● THE PROBLEM: All of the data is to be copied word for word.

● DATASET EXTRACT:
---+---
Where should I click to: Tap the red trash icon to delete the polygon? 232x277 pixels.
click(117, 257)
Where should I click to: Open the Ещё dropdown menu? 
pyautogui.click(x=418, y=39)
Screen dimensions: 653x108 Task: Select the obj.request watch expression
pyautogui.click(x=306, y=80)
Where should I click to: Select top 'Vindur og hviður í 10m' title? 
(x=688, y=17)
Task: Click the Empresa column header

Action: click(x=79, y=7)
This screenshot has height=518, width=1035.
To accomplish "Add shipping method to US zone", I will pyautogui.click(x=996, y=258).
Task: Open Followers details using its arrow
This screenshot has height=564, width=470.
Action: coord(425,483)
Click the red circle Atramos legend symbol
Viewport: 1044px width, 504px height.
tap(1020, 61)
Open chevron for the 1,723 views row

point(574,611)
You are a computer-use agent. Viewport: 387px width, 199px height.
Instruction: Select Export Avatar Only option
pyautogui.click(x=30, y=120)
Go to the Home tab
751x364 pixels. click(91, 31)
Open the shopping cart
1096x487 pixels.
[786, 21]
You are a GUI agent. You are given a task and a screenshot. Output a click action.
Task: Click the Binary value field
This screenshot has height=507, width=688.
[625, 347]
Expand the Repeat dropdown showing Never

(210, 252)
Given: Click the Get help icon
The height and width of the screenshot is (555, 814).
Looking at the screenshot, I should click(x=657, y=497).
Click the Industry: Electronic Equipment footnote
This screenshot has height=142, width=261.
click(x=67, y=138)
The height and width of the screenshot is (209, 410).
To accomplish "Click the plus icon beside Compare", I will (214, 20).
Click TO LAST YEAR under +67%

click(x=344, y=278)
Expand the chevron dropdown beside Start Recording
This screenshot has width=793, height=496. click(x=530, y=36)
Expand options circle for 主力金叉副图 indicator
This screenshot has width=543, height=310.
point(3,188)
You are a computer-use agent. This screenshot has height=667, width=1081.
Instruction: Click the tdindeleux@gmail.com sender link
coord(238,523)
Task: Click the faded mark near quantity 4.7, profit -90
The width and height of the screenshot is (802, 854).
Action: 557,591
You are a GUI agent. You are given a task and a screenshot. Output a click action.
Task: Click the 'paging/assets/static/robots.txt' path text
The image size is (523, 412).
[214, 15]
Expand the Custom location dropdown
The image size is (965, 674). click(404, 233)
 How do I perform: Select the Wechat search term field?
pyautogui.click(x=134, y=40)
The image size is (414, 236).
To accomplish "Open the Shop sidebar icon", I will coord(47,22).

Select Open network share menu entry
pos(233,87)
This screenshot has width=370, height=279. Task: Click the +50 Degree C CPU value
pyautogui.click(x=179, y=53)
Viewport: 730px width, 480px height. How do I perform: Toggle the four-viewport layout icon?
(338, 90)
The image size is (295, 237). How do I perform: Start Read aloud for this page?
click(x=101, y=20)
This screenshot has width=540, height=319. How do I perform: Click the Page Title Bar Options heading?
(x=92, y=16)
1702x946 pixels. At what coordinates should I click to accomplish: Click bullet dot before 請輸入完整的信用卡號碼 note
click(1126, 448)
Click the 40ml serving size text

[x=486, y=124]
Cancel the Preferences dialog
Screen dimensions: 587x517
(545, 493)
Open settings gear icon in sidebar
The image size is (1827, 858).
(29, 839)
---+---
● YOUR SOLUTION:
Where should I click to: Tap the red trash icon to delete the polygon? 232x277 pixels.
click(117, 257)
Where should I click to: Open the Ещё dropdown menu? 
pyautogui.click(x=418, y=39)
Screen dimensions: 653x108 Task: Select the obj.request watch expression
pyautogui.click(x=306, y=80)
Where should I click to: Select top 'Vindur og hviður í 10m' title? 
(x=688, y=17)
Task: Click the Empresa column header

Action: click(x=79, y=7)
This screenshot has height=518, width=1035.
To accomplish "Add shipping method to US zone", I will pyautogui.click(x=996, y=258).
Task: Open Followers details using its arrow
This screenshot has height=564, width=470.
Action: coord(425,483)
Click the red circle Atramos legend symbol
Viewport: 1044px width, 504px height.
tap(1020, 61)
Open chevron for the 1,723 views row

point(574,611)
You are a computer-use agent. Viewport: 387px width, 199px height.
Instruction: Select Export Avatar Only option
pyautogui.click(x=30, y=120)
Go to the Home tab
751x364 pixels. click(91, 31)
Open the shopping cart
1096x487 pixels.
[786, 21]
You are a GUI agent. You are given a task and a screenshot. Output a click action.
Task: Click the Binary value field
This screenshot has height=507, width=688.
[625, 347]
Expand the Repeat dropdown showing Never

(210, 252)
Given: Click the Get help icon
The height and width of the screenshot is (555, 814).
Looking at the screenshot, I should click(x=657, y=497).
Click the Industry: Electronic Equipment footnote
This screenshot has height=142, width=261.
click(x=67, y=138)
The height and width of the screenshot is (209, 410).
To accomplish "Click the plus icon beside Compare", I will (214, 20).
Click TO LAST YEAR under +67%

click(x=344, y=278)
Expand the chevron dropdown beside Start Recording
This screenshot has width=793, height=496. click(x=530, y=36)
Expand options circle for 主力金叉副图 indicator
This screenshot has width=543, height=310.
point(3,188)
You are a computer-use agent. This screenshot has height=667, width=1081.
Instruction: Click the tdindeleux@gmail.com sender link
coord(238,523)
Task: Click the faded mark near quantity 4.7, profit -90
The width and height of the screenshot is (802, 854).
Action: 557,591
You are a GUI agent. You are given a task and a screenshot. Output a click action.
Task: Click the 'paging/assets/static/robots.txt' path text
The image size is (523, 412).
[214, 15]
Expand the Custom location dropdown
The image size is (965, 674). click(404, 233)
 How do I perform: Select the Wechat search term field?
pyautogui.click(x=134, y=40)
The image size is (414, 236).
To accomplish "Open the Shop sidebar icon", I will coord(47,22).

Select Open network share menu entry
pos(233,87)
This screenshot has width=370, height=279. Task: Click the +50 Degree C CPU value
pyautogui.click(x=179, y=53)
Viewport: 730px width, 480px height. How do I perform: Toggle the four-viewport layout icon?
(338, 90)
The image size is (295, 237). How do I perform: Start Read aloud for this page?
click(x=101, y=20)
This screenshot has width=540, height=319. How do I perform: Click the Page Title Bar Options heading?
(x=92, y=16)
1702x946 pixels. At what coordinates should I click to accomplish: Click bullet dot before 請輸入完整的信用卡號碼 note
click(1126, 448)
Click the 40ml serving size text

[x=486, y=124]
Cancel the Preferences dialog
Screen dimensions: 587x517
(545, 493)
Open settings gear icon in sidebar
The image size is (1827, 858).
(29, 839)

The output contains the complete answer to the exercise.